■ Seçilen Metin:
::::

Astral Projeksiyon Tekniği (Monroe Tekniği) - Güneş'e Yaziyorum

Yazılar

13 Oca 2021

Astral Projeksiyon Tekniği (Monroe Tekniği)

 



 Astral Projeksiyon Tekniği (Monroe Tekniği)

Astral Projeksiyonun önceki yazılarımızda ne olduğu, nasıl işlediği, bilimsel olarak neler yapılabildiği gibi birçok soruyu cevapladık. Şimdi bu alanda bilinen en popüler ve doğru sonuçlar vermiş Monroe Tekniği öğreneceğiz. Monroe Tekniği’ni modern yüzyılın belki beden dışı deneyim(OBE) konusunda en tecrübeli ismi Robert Allan Monroe tarafında yaratılmıştır.


Robert Allan Monroe, kariyerin ilk zamanlarını Radyo ve Televizyon yöneticiliği ile başladı. Robert Monroe, insan bilincinin ve beden dışı deneyimlerin(OBE) kaşifi olarak dünya çapında tanınmıştır. 1950'lerde başlayan araştırması, belirli ses kalıplarının yeteneklerimiz üzerinde tanımlanabilir, faydalı etkilere sahip olduğuna dair kanıtlar üretti. Bilimsel araştırmalarda biliyoruz ki ses üzerinde bulunana frekansların(Hz) insan beynine belli oranda etki edebileceğini hatta bu konuda yapılan en eski deneylerden birisi ise Japonya’da yapılan Su ve İnsan Sesi deneyleridir. Su moleküllerinin ses ve insanda çıkan kelimelerden etkilenip formunu değiştirmesi bilim dünyasında birçok soruyu cevaplamasında yarar sağladı. Peki bunun insana etkisi nasıl oldu? Biliyoruz ki insan bedenini 3/1 oranında su molekülleri barınıyor ve daime tüketilmesi gerekli olduğu için hayata kalmamız için gerekli besinlerden biridir. İnsan beyninin de bu oranda bedenimizde en çok su ihtiyacı duyan organdır. Bu çalışmalarda bize bu konuda insan bedenini etkileyebildiği sonucu ortaya çıkarıyor.

::::

■ Verilen Malzeme:
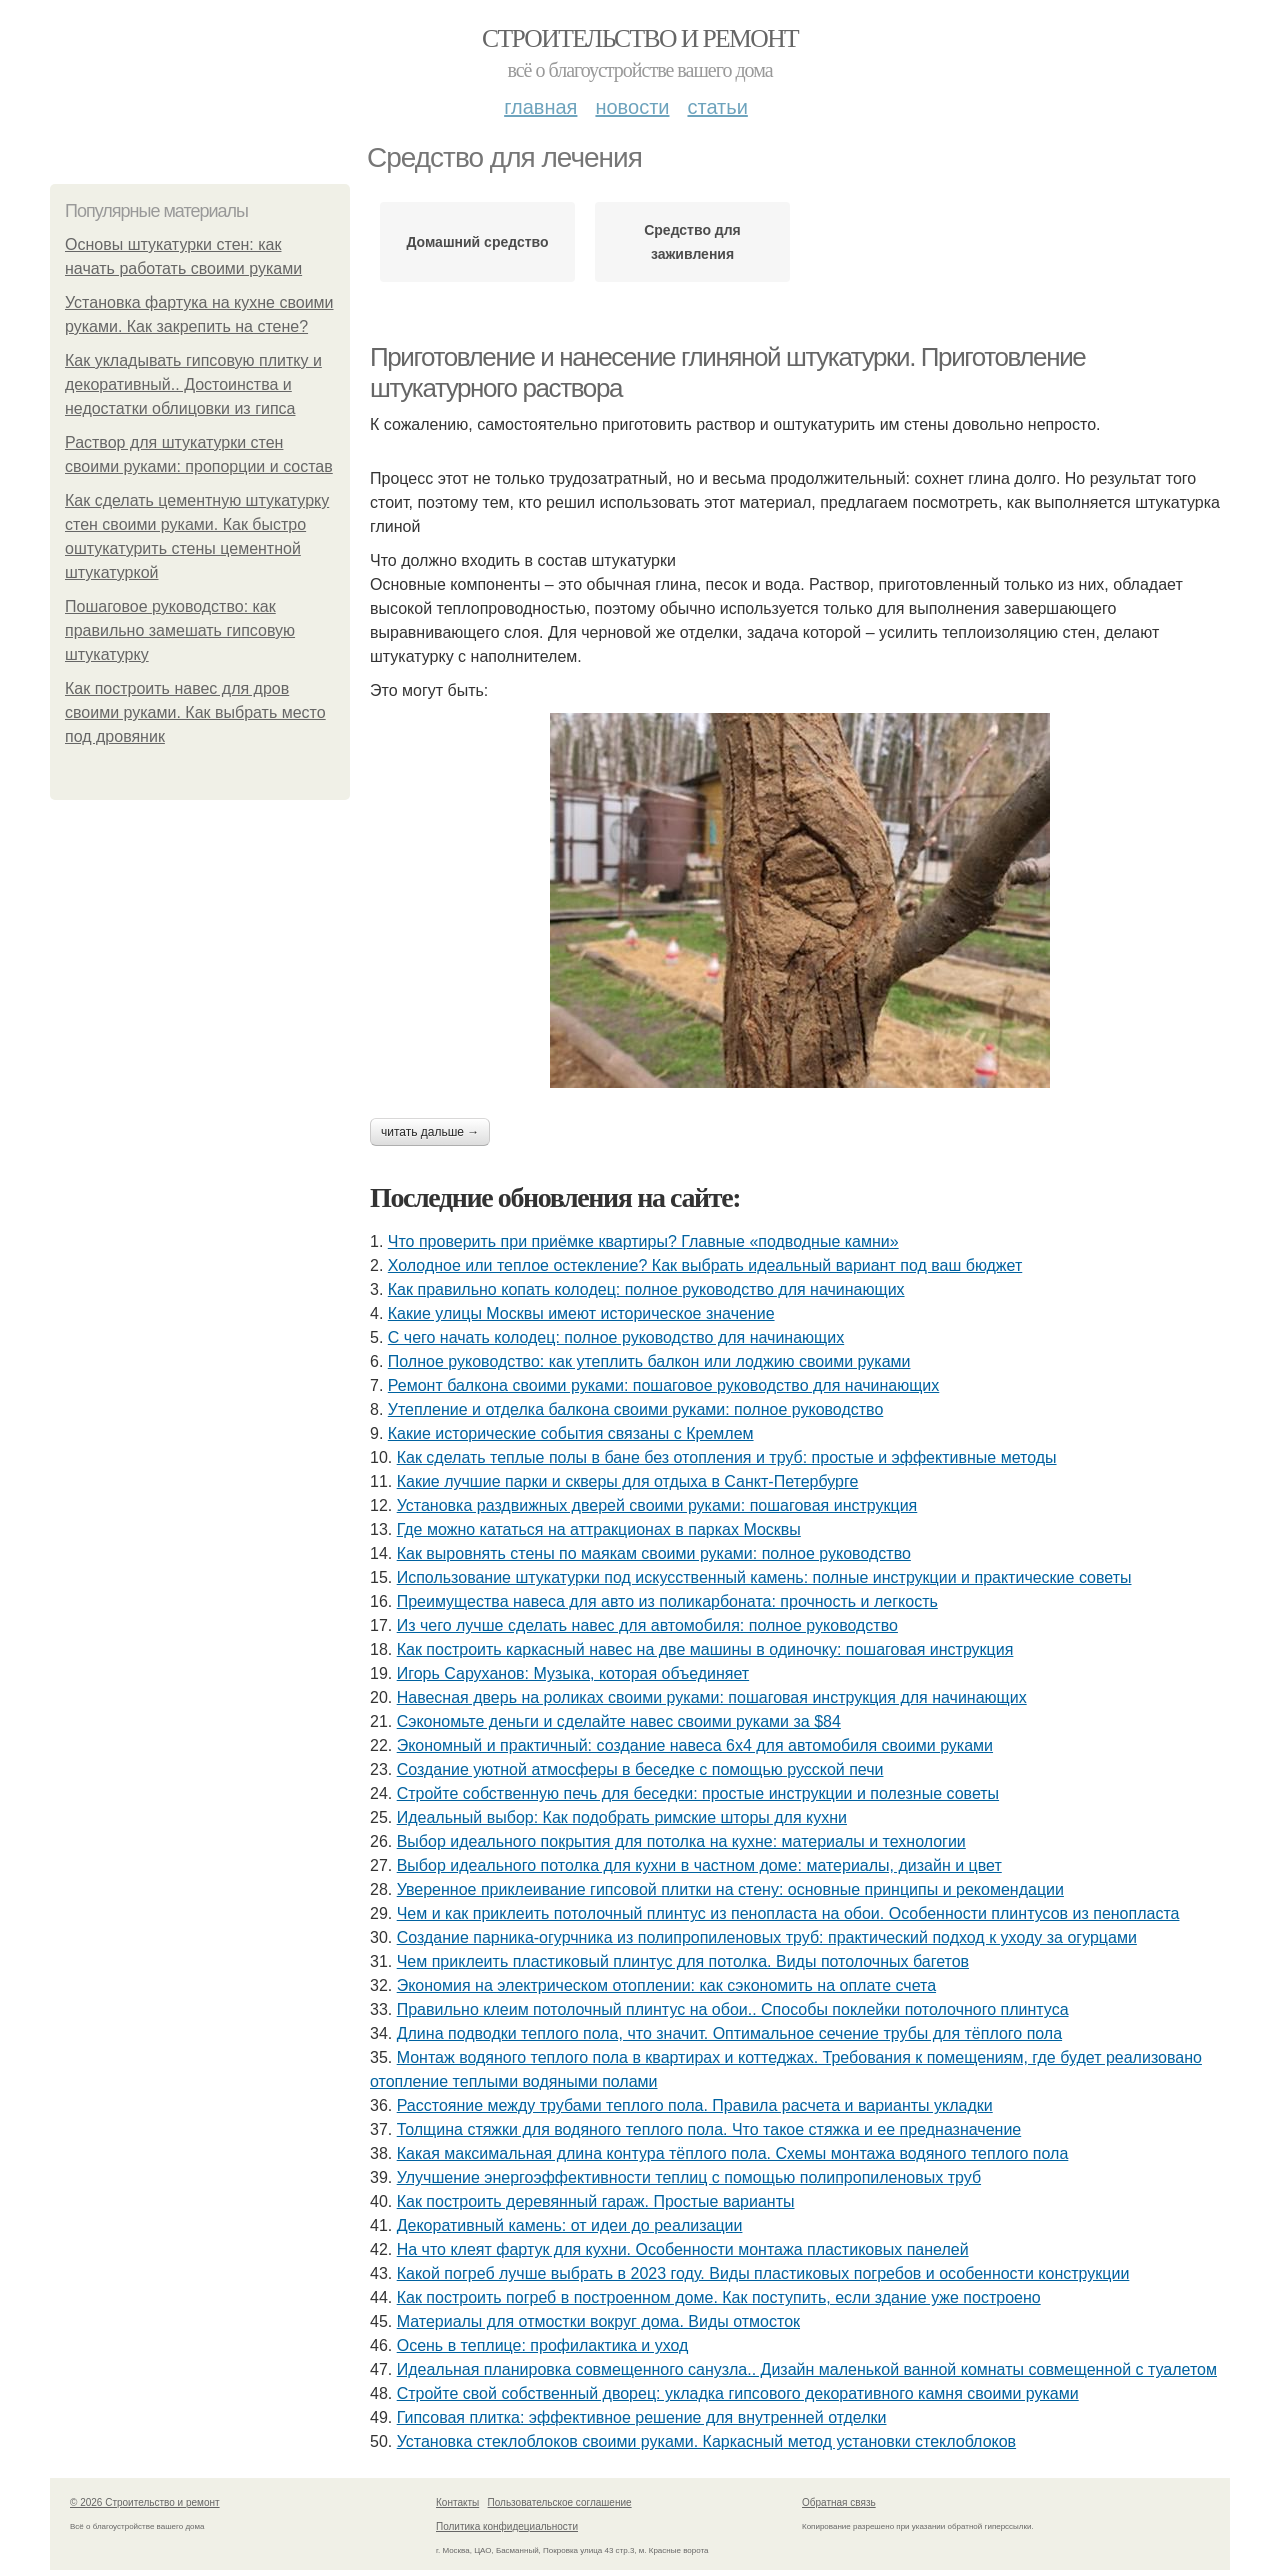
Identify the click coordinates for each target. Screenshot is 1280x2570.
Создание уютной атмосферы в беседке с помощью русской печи (640, 1769)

::::

■ Amaç 1:
Monroe Tekniği yazısına göre aşağıdaki soruları yanıtlayın.
(a) Monroe Tekniği'ni kim yaratmıştır?
(b) Robert Monroe kariyerinin ilk zamanlarına hangi işle başlamıştır?
(c) Monroe'nun araştırması hangi yıllarda başlamıştır?
■ Amaç 2: Monroe Tekniği yazısını bıraktığı yerden devam ettirin.

■ Sonuç 1:
(a) Robert Allan Monroe
(b) Radyo ve televizyon yöneticiliğiyle
(c) 1950'lerde

■ Sonuç 2:
Bu konuda Robert Monroe araştırmalarına devam ediyor ve psikoloji, tıp, biyokimya, psikiyatri, elektrik mühendisliği, fizik ve alanlarındaki uzmanların yardımlarıyla, gelişmiş performansı kolaylaştırdığı iddia edilen patentli bir ses teknolojisi olan Hemi-Sync'i geliştirdi.

Robert Monroe, beden dışı deneyimler hakkında 3 tane kitap yazdı. Bunlar en popüleri 1971 tarihli Journeys Out of the Body adlı kitabıdır. Bu kitap sayesinde günümüzde beden dışı deneyim teriminin popüler olmasını sağlamıştır. Diğer iki kitabı ise ; Far Journeys ve Ultimate Journey’dır.

Bu amansız yolcuğunun ardından artık bildiklerini insanlara aktarabilmek için, 1974'te nihayet Virginia'da Monroe Enstitüsü'nü kurdu. Orada ilgilenen öğrencilere vücut dışı bir deneyime nasıl ulaşılacağını öğretti.

Bu adam en kolay ve en güvenli yöntemi bulmak için hayatının yarısını sevgi ve tutkuyla geçirdi. Bugün, Monroe'nun tekniğinin vücut dışı bir deneyime başlamak için en popüler ve en kolay teknik olduğu kesin olarak söylenebilir.

 

Korku, astral seyahati öğrenmek isteyenler için en büyük engellerden biridir. Birçoğu, projeksiyonun ölmelerine veya başka şekilde zarar görmelerine neden olabileceğinden korkuyor. Parapsikoloji çalışmalarıyla tanınan Canterbury Enstitüsü, 2.000'den fazla insanı içeren bir astral projeksiyon deneyi gerçekleştirdi. Hiçbiri herhangi bir şekilde zarar görmedi ve bugün, neredeyse üç yıl sonra, hiç kimse yeni sorunlardan şikayetçi olmadı.

 

Projeksiyon sırasında başınıza bir şey gelmeyeceğinin farkındaysanız, adım adım astral seyahat için Monroe tekniğiyle başlayabilirsiniz.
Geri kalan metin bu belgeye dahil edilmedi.